Finally, sequence of ERG11 genes (and PDR1 in C. glabrata) and expression level of ERG11 and efflux pump genes in triazole-resistant Candida isolates and sequence of FKS genes in echinocandin-resistant isolates were determined. ERG11 mutations were found in 10 of 14 triazole-resistant C. albicans isolates and 6 of 23 C. tropicalis isolates, the most common substitution is Y132H in C. albicans, and Y132F with S154F in C. tropicalis, similar to Y132F and S154F were the most common substitutions in Erg11p of C. tropicalis and proven to mediate triazole resistance (Jiang et al., 2012; Castanheira et al., 2020). Except for mutations of drug target, overexpression of MDR1 seems as the predominant mechanism of C. tropicalis triazole-resistance in our study. Despite of no ERG11 mutation was detected in triazole-resistant C. glabrata isolates, 5 isolates exhibited ERG11 overexpression, which was considered to be less common in C. glabrata. PDR1 modifications were detected in 5 isolates, with 3 isolates harboring P76S, P143T, D243N and 1 each harboring R250K and Y682C, respectively.

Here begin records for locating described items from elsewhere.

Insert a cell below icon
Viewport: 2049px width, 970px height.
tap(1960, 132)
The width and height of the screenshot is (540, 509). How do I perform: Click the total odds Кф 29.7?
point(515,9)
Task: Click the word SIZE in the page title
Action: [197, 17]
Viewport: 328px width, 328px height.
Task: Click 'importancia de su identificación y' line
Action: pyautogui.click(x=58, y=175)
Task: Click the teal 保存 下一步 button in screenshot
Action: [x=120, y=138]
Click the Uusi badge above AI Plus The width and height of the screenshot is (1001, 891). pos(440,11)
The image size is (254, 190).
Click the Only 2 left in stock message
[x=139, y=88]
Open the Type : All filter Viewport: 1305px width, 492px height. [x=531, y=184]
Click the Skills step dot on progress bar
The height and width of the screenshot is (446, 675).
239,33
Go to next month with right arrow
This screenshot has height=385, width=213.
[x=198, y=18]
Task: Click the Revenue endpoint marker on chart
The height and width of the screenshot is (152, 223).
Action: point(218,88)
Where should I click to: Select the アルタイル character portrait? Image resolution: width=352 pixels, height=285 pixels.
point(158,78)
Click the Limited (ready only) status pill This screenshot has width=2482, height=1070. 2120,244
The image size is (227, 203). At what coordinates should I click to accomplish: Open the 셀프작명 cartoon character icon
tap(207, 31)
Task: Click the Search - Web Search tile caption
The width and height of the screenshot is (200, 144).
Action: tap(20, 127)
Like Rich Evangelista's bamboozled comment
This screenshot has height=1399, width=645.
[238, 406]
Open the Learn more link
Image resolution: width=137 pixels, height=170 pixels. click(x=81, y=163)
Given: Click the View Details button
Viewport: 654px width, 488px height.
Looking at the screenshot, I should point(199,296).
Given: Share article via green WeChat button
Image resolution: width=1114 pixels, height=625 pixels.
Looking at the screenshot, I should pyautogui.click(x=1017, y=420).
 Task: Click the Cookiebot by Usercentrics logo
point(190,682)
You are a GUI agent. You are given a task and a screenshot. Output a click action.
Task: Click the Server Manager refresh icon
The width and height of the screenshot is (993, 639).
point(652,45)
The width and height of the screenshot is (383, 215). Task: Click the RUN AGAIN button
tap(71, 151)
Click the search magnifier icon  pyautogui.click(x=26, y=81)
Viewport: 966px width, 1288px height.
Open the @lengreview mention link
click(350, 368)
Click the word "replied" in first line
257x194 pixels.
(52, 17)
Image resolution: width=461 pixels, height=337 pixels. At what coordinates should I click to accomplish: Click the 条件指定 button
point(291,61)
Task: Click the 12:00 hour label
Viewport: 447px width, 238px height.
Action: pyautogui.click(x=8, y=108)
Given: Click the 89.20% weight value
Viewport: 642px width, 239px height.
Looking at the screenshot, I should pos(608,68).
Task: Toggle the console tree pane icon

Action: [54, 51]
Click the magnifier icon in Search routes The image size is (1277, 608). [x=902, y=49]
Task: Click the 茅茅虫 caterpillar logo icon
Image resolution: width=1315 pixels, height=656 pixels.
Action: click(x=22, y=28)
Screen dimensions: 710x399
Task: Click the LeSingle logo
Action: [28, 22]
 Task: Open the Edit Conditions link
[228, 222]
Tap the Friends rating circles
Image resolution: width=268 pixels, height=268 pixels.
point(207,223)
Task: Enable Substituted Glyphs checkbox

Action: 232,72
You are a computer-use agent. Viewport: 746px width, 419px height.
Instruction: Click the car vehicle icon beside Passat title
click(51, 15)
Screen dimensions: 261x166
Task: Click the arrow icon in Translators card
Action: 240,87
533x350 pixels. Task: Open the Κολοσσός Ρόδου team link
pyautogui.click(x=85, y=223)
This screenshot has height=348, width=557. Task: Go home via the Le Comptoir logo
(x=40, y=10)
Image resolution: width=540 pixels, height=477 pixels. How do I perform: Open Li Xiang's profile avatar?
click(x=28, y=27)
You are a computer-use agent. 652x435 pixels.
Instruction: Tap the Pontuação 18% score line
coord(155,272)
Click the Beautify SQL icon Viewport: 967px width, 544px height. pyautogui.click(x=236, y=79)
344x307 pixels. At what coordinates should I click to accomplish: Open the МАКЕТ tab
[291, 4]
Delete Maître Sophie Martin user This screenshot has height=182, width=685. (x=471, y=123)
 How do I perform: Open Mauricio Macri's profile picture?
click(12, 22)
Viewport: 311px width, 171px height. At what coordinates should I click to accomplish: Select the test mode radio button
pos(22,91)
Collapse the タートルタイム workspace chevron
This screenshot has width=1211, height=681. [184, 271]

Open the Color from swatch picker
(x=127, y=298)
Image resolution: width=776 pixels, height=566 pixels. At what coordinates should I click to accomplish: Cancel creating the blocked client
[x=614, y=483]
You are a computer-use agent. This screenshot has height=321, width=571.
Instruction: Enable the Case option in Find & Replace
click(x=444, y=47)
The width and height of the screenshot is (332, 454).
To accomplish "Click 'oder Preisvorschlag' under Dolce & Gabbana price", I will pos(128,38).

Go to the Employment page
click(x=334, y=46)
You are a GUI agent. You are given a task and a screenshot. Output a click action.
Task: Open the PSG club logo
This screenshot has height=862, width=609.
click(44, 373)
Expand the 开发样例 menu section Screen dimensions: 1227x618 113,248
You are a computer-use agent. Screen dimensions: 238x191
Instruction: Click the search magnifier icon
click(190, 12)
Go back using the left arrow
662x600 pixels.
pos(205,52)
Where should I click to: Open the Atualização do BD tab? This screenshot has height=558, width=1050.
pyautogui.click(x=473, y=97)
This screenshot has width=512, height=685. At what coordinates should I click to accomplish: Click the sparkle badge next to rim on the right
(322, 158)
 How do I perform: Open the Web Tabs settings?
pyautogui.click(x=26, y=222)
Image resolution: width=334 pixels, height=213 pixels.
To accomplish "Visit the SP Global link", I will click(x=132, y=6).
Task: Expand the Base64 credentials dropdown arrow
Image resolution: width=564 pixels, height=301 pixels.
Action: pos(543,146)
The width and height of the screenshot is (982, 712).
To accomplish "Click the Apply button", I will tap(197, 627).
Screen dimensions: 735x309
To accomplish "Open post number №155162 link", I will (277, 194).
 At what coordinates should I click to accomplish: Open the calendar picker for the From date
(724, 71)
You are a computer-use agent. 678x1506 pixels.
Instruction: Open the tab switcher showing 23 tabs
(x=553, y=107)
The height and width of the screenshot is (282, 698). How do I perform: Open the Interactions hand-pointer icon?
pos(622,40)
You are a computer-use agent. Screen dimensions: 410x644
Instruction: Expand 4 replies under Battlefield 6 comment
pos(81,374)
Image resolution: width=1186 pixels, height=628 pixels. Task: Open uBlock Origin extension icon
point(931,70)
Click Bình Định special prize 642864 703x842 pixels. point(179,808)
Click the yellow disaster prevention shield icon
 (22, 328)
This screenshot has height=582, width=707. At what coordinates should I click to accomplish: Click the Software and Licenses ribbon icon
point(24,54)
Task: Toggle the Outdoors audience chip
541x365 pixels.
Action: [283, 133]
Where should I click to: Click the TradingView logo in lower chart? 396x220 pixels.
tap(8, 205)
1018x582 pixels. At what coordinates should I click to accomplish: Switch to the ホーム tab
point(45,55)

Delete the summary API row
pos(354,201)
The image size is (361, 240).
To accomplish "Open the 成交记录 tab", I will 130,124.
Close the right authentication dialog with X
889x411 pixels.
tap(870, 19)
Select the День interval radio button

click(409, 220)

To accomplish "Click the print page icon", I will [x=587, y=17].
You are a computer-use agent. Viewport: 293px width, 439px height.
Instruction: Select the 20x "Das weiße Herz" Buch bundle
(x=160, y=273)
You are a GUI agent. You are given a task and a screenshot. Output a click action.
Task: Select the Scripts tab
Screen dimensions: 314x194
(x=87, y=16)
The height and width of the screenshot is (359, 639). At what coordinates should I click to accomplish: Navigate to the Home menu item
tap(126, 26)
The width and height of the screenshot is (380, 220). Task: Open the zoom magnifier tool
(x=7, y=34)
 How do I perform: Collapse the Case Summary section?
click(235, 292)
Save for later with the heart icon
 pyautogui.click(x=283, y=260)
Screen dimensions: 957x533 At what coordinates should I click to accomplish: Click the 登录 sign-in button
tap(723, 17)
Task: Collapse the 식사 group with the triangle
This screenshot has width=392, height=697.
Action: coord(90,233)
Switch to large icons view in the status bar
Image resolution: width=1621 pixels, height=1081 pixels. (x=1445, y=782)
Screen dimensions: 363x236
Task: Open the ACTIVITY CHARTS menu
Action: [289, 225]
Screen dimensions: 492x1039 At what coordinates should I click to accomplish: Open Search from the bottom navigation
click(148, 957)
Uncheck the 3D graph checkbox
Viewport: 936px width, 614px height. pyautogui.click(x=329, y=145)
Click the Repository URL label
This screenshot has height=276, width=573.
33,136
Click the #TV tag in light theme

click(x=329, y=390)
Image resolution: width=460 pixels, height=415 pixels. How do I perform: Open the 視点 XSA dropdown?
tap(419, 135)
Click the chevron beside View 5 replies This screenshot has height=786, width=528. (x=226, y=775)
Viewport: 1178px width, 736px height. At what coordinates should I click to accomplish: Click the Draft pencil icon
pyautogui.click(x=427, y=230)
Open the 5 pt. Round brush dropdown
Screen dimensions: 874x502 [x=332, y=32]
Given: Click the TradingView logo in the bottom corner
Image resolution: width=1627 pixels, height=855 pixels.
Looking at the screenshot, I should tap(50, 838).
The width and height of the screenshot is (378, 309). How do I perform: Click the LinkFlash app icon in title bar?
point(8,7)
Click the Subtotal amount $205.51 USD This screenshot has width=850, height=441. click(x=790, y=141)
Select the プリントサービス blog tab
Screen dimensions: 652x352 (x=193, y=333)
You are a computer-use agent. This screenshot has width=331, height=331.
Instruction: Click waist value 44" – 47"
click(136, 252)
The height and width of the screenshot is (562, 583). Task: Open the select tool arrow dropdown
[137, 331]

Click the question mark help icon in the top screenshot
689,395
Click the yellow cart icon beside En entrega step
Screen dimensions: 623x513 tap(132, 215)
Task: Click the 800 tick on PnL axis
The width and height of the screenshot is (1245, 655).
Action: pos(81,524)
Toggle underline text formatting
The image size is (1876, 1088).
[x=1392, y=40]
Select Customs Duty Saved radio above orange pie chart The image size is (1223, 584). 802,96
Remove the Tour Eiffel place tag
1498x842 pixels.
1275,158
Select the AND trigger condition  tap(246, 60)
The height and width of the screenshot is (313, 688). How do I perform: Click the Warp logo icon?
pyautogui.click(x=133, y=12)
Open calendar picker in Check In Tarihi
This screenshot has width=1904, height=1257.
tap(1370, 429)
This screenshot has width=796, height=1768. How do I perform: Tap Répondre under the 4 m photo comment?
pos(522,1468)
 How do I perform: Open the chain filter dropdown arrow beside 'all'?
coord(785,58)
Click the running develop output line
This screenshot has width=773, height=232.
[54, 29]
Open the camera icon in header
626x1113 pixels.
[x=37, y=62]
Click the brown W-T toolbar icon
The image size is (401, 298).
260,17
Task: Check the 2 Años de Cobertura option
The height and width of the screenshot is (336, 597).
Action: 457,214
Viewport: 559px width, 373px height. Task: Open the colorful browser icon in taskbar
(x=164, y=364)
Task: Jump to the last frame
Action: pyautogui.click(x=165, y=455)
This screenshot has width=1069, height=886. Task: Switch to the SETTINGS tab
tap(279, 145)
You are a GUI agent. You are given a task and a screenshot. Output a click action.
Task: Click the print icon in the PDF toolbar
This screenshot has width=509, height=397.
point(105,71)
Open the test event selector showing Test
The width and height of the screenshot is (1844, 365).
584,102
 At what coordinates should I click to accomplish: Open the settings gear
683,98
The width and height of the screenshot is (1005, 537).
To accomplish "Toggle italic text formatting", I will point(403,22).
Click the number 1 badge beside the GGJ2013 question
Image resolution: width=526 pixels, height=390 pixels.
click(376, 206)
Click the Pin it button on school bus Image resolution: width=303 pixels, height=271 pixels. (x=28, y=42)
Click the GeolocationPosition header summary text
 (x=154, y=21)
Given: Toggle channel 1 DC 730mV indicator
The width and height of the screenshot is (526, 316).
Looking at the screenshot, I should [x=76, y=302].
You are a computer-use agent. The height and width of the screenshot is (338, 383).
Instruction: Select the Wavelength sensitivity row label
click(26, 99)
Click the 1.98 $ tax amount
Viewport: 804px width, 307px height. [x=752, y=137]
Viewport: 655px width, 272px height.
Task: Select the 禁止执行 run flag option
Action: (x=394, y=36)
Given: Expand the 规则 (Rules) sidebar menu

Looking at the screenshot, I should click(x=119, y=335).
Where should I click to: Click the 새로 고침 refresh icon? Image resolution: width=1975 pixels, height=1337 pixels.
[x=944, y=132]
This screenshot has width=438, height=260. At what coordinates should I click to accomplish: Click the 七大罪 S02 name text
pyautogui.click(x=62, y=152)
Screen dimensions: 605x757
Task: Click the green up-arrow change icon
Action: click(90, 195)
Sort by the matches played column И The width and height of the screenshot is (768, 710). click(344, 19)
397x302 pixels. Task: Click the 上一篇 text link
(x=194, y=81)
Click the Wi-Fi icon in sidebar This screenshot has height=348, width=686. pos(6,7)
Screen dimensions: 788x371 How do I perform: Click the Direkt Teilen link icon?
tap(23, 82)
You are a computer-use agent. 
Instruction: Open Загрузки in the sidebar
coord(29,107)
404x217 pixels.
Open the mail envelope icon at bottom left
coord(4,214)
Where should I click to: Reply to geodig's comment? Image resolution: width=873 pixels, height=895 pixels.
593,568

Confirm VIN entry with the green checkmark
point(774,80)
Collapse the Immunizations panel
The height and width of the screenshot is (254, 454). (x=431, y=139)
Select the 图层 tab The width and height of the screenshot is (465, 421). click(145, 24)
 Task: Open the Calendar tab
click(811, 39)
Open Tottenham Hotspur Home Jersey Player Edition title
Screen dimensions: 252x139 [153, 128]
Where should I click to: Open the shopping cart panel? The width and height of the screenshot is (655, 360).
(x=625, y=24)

The latter two isolates showed high expression level of ABC transporter genes including CDR1, CDR2, and SNQ2, indicating those PDR1 modifications maybe GOF mutations resulting in up-regulation of downstream ABC transporter genes, which need further verification. The entire sequences of FKS1 and FKS2 were determined in 2 echinocandin-resistant C. glabrata isolates and S663P substitutions in FKS2 were detected in both isolates. Notably, there are numerous isolates without modifications in well-known drug targets or up-regulation of transporter genes, the resistant mechanisms remain to be elucidated.
There are some limitations in our study. First, this paper concluded the first-year data of the CARST-fungi study, which encompass only nine hospitals cannot reveal the dynamic change year by year. The study will continue and more centers will join in to enhance the comprehension of epidemiology and antifungal susceptibilities in pathogenic yeasts across China. Second, the information of the patients is incomplete including mycoses, antibiotics used, basal conditions and other more detailed clinical characteristics. These data need to be included in future study. Nevertheless, this study provides important epidemiological findings of species distribution, antifungal susceptibility profile, and preliminary resistant mechanism exploration, which are instrumental in designing strategies for better management of yeast infections in China.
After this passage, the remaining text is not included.